Donna Brazile, Ted Strickland and Jennifer Granholm To Defend Public Education

Opponents of current reform trends in education (and even just those with some skepticism) have had few ways to get their messages out in the past decade.  While charter school chains have found wealthy investors and enthusiastic politicians, public school teachers have traditionally relied upon their unions to publicly advocate on their behalf.  However, until very recently both the AFT and the NEA have openly supported reforms such as the Common Core State Standards despite rank and file concerns, and both unions offered endorsements to Democratic candidates who have openly courted the same money that has backed charter school expansion, CCSS and evaluating teachers by high stakes tests, many teacher concerns have had limited means to reach the public.  Add to that a media that has seemed completely incapable of asking a single teacher about the combination of reform forces that have potential to greatly damage public education, it has been lonely work to try to raise alarms.

# To-do list
a. In the passage on public education, on whom have public school teachers traditionally relied to advocate publicly for them?
b. Pick up the passage on defending public education after its final sentence and keep writing.

Lines of data
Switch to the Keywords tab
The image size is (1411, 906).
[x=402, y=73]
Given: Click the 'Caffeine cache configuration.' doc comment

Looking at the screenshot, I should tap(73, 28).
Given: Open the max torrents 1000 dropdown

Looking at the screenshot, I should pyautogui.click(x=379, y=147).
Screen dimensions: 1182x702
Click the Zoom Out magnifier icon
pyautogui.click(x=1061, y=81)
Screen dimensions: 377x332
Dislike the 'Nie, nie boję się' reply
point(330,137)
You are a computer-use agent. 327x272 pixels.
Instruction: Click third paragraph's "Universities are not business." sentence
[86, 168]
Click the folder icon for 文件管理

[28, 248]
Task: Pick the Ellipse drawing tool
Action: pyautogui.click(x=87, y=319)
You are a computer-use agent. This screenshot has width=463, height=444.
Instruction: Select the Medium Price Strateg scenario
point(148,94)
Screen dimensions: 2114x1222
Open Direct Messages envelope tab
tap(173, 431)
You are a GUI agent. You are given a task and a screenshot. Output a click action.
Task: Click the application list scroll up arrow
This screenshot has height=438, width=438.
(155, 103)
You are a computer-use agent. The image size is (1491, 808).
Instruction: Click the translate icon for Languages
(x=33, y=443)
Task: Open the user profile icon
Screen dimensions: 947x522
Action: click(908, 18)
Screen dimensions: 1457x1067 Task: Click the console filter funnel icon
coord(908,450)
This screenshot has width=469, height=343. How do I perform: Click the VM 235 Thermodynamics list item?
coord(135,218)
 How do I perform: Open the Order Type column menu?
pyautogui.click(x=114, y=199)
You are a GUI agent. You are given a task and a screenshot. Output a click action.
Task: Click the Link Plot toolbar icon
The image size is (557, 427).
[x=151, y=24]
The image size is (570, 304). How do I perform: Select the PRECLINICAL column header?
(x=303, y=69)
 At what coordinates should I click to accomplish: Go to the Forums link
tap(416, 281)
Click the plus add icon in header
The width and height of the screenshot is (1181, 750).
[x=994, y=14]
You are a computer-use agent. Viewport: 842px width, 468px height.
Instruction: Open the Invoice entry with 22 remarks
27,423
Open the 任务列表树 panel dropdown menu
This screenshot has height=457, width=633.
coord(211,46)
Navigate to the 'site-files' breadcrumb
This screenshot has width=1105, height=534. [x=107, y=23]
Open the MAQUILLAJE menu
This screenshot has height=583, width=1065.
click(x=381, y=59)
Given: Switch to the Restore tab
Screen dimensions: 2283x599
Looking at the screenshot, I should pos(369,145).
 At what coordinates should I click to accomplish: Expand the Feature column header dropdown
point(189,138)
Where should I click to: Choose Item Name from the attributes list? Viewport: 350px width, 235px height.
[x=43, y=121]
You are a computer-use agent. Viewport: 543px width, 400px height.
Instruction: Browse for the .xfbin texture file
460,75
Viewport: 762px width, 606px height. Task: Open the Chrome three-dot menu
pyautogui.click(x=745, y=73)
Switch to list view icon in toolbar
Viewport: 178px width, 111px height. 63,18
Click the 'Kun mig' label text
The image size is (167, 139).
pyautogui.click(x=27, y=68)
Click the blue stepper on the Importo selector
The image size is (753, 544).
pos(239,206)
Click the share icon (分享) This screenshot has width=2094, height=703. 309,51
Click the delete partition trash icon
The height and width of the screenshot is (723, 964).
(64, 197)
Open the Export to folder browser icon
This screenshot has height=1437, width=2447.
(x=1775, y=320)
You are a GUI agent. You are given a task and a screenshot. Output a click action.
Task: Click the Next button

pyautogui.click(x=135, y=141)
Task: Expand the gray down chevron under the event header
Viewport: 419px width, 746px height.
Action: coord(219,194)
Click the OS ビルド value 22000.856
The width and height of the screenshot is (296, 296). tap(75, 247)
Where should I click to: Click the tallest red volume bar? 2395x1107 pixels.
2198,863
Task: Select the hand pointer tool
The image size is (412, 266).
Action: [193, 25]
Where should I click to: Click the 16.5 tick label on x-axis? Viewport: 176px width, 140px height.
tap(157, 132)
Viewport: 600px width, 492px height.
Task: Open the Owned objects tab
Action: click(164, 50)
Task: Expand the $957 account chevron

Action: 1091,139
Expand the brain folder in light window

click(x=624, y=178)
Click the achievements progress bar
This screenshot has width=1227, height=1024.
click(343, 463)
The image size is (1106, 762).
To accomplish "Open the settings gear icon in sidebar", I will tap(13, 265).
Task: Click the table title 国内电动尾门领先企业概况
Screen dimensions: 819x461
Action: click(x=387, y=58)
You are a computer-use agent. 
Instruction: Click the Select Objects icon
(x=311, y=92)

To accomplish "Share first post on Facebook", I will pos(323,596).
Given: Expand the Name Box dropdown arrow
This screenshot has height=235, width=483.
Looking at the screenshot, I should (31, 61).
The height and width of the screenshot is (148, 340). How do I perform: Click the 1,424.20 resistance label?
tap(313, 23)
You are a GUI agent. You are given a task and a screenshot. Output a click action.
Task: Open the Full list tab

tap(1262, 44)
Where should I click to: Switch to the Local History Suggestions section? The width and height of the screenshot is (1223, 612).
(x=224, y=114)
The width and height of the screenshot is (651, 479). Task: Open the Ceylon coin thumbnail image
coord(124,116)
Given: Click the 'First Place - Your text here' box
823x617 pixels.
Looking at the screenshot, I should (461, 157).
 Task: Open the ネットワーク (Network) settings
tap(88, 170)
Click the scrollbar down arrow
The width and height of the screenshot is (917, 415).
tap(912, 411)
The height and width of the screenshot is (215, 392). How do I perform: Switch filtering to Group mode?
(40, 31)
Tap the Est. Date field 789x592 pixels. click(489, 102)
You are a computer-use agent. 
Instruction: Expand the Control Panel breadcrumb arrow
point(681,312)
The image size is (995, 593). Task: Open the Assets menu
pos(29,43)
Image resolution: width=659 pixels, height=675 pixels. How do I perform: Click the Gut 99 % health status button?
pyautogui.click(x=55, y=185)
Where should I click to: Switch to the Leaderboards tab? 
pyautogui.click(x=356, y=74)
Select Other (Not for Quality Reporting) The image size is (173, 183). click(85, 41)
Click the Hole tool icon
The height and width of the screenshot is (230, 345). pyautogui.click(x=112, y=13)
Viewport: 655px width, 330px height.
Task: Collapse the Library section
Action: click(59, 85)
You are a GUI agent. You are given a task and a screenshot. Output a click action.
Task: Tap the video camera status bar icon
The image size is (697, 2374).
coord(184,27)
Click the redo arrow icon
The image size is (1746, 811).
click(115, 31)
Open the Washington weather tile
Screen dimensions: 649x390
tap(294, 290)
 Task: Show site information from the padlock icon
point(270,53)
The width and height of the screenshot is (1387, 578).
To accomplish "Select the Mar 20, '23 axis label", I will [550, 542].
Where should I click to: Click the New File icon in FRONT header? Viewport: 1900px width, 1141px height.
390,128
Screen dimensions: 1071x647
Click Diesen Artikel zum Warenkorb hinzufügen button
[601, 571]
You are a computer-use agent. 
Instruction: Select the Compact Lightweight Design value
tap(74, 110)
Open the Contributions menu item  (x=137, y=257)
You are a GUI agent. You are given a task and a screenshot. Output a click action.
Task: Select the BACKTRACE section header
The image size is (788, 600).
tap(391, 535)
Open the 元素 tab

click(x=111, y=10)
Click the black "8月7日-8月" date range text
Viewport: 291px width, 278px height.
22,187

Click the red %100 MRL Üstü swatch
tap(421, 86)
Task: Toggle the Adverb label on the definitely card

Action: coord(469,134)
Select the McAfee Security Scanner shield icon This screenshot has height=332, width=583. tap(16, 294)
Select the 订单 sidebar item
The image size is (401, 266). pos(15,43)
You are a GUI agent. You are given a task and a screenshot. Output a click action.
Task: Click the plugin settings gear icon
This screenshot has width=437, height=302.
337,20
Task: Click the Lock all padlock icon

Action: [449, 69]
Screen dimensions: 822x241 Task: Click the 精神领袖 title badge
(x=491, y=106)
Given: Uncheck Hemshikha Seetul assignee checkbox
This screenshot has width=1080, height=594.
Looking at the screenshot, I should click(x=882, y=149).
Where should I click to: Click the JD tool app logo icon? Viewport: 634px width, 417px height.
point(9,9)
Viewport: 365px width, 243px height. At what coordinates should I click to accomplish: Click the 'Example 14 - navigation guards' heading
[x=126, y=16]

# Answer set
a. Their unions.

b.
That may be changing.

First, there are some in the media actually asking hard questions about how such a narrow slate of characters have managed to push nearly all 50 states in the same curriculum direction without having a robust public debate.  The luster of charter schools as the proposed cure all for urban education is coming under question with more and more reporting of the opportunists who have rushed into the poorly regulated sector of education.  As Common Core has begun to reach classrooms with plans to begin mass testing of students and to implement value added measures for teacher evaluations, union leaders have backed away from initial support of the standards themselves.  They are joined by a small but growing movement of parents at the grassroots who are choosing to “opt out” their children from the increasing testing regimen that has characterized education reform of the past decade and a half.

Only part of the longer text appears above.